### Problem
Begin at the line containing "Task: Flag msytiqueblinkx's 2 days ago reply" in the data below and go on through the line containing "Select Q5 in", repeating each line exactly; include both ends and no other line.

### Source material
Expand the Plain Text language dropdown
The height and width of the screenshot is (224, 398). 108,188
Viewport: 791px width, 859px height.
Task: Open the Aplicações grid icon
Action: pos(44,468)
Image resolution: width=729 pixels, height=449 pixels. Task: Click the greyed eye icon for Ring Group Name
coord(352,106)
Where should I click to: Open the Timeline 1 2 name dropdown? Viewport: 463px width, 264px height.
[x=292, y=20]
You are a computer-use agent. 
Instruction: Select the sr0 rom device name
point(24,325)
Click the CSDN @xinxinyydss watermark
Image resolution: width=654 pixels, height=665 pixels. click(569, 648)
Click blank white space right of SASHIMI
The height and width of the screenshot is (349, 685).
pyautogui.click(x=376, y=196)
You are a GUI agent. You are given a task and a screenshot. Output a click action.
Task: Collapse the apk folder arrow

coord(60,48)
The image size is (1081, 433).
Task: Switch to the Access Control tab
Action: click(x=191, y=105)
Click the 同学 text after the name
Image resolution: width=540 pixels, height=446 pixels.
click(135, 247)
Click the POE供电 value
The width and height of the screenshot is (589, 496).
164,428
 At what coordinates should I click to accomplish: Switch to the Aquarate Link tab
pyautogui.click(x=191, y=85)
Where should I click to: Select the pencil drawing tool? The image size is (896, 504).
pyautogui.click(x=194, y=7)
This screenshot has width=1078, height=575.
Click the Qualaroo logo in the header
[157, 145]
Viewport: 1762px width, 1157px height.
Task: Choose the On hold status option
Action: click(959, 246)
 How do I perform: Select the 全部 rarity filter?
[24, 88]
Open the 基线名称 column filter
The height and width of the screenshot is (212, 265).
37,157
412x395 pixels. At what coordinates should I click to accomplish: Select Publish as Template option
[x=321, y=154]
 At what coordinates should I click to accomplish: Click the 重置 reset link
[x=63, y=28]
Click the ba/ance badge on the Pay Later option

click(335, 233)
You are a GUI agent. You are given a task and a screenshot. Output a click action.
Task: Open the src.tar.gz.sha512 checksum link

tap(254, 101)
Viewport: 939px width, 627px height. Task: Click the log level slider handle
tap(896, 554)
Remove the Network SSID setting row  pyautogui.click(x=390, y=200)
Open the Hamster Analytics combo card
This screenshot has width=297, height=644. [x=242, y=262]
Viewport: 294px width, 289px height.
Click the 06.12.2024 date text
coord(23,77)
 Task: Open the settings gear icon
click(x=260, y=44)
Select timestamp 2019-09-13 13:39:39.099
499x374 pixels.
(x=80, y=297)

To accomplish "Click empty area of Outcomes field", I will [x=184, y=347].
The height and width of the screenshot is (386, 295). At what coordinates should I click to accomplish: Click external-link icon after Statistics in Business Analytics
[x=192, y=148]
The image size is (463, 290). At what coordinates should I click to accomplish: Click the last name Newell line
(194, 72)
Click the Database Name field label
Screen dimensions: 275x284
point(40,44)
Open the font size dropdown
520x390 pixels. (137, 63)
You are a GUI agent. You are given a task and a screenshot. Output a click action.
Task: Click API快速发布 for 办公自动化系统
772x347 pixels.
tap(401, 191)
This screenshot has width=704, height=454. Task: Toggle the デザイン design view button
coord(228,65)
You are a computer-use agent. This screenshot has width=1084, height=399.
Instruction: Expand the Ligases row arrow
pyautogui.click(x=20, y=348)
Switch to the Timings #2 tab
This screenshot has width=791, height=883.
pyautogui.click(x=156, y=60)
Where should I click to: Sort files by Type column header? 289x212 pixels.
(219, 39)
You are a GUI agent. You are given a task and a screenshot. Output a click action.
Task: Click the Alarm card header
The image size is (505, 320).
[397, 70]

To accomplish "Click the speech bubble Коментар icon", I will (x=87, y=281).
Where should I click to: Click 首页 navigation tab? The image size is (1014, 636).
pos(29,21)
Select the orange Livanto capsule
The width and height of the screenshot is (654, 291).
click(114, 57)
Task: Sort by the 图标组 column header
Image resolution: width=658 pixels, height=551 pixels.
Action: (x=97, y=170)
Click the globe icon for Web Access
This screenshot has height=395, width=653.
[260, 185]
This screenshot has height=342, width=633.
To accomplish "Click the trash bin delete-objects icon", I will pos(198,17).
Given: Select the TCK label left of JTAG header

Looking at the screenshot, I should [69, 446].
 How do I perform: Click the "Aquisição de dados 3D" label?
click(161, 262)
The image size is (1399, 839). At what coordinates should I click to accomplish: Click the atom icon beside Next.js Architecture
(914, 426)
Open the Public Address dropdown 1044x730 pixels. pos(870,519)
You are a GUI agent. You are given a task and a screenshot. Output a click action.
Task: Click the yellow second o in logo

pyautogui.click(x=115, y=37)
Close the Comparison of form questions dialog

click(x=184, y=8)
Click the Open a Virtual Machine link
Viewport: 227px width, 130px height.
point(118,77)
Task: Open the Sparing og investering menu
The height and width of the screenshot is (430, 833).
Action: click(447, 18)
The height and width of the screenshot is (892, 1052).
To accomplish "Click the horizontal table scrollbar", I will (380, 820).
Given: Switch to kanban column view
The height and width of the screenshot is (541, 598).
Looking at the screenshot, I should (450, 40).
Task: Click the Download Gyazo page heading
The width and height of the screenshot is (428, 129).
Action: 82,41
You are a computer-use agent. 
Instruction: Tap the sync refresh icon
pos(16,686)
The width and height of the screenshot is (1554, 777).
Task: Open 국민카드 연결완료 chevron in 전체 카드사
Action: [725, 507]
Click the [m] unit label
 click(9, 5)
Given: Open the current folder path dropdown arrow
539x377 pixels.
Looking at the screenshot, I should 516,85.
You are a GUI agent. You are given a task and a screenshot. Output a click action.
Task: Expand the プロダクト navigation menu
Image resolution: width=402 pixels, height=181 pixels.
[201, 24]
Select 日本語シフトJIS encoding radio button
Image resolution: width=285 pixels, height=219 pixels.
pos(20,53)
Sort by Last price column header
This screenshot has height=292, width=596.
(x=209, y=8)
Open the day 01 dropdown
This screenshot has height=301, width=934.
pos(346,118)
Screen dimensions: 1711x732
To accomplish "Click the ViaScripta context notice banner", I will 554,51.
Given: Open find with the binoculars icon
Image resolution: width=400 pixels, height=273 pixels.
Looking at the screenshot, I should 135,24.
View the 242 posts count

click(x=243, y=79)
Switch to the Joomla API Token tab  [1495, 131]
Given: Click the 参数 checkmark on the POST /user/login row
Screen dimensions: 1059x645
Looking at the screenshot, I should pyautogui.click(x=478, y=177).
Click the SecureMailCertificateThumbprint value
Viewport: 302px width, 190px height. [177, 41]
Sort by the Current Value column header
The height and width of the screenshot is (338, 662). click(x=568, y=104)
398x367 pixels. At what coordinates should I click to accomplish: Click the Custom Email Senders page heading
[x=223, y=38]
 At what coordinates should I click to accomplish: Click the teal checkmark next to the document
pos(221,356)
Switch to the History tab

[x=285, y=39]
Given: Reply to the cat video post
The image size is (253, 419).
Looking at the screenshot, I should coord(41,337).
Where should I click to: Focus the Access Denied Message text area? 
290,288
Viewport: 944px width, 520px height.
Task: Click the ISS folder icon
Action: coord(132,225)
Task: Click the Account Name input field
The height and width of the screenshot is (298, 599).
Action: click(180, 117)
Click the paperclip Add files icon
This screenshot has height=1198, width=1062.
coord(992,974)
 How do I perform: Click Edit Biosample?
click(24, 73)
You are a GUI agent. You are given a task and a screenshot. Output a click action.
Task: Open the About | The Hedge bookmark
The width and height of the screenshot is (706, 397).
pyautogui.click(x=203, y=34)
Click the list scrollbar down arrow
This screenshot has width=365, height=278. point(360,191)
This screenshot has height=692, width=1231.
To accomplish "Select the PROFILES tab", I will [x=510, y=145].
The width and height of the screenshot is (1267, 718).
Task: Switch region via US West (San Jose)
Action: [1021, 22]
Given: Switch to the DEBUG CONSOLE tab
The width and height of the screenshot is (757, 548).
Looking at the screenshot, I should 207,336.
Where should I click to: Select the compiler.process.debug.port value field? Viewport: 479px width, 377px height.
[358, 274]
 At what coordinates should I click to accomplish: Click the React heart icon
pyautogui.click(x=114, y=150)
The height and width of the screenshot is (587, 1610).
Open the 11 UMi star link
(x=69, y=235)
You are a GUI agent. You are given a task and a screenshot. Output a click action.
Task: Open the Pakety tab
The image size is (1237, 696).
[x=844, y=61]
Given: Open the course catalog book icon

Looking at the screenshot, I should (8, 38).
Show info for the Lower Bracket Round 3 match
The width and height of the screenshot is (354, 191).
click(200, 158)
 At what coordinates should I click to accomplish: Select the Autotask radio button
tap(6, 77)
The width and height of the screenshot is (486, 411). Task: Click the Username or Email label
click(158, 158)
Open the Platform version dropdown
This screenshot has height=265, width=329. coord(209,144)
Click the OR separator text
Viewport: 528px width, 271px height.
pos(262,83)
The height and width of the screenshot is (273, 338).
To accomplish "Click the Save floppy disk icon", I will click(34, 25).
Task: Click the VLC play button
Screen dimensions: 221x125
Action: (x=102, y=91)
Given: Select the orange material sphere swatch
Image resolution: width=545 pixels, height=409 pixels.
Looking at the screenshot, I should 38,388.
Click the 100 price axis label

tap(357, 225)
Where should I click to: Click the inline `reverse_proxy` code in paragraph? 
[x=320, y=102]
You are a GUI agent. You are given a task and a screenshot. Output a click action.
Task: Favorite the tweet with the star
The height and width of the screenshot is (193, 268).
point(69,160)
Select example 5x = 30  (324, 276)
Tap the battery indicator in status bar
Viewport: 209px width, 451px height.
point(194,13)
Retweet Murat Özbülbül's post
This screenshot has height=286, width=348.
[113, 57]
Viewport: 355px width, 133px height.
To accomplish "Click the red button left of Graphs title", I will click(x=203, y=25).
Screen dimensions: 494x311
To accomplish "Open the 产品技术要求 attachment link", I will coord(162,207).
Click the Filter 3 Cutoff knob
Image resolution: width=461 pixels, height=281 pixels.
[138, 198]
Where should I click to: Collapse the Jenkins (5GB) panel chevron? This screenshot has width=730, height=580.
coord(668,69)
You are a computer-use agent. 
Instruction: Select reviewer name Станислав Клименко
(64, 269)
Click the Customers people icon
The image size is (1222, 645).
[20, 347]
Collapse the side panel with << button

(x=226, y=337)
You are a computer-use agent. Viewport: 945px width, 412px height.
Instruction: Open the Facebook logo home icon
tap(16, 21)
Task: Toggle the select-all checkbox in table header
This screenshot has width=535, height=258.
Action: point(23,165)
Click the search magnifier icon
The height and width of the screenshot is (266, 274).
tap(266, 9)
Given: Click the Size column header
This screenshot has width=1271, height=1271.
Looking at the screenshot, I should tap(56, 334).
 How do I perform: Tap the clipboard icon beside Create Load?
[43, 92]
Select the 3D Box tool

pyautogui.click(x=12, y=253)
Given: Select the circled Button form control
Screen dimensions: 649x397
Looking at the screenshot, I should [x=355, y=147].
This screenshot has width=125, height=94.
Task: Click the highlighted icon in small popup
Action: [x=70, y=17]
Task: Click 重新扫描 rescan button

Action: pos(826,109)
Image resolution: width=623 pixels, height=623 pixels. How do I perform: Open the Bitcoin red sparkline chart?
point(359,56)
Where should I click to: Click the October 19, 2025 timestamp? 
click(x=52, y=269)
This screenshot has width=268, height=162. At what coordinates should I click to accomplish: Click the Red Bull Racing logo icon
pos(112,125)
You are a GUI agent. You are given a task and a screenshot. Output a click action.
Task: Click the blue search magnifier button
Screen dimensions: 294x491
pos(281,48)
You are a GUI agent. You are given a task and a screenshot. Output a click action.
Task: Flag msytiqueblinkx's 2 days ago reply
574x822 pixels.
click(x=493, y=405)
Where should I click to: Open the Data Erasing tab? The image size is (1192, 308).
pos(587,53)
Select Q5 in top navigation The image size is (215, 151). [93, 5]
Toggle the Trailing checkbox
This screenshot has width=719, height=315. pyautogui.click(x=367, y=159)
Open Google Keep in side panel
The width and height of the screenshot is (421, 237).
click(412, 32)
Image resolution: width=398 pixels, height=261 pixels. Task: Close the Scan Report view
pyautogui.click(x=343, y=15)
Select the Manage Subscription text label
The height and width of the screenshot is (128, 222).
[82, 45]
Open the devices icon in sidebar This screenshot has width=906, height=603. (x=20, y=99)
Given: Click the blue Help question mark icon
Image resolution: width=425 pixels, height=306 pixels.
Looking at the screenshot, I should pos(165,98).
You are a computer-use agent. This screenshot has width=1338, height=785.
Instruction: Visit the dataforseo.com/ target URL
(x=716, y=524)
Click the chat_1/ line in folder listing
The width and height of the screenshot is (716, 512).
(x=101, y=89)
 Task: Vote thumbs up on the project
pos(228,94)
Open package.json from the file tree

### Problem solution
Task: Flag msytiqueblinkx's 2 days ago reply
574x822 pixels.
click(x=493, y=405)
Where should I click to: Open the Data Erasing tab? The image size is (1192, 308).
pos(587,53)
Select Q5 in top navigation The image size is (215, 151). [93, 5]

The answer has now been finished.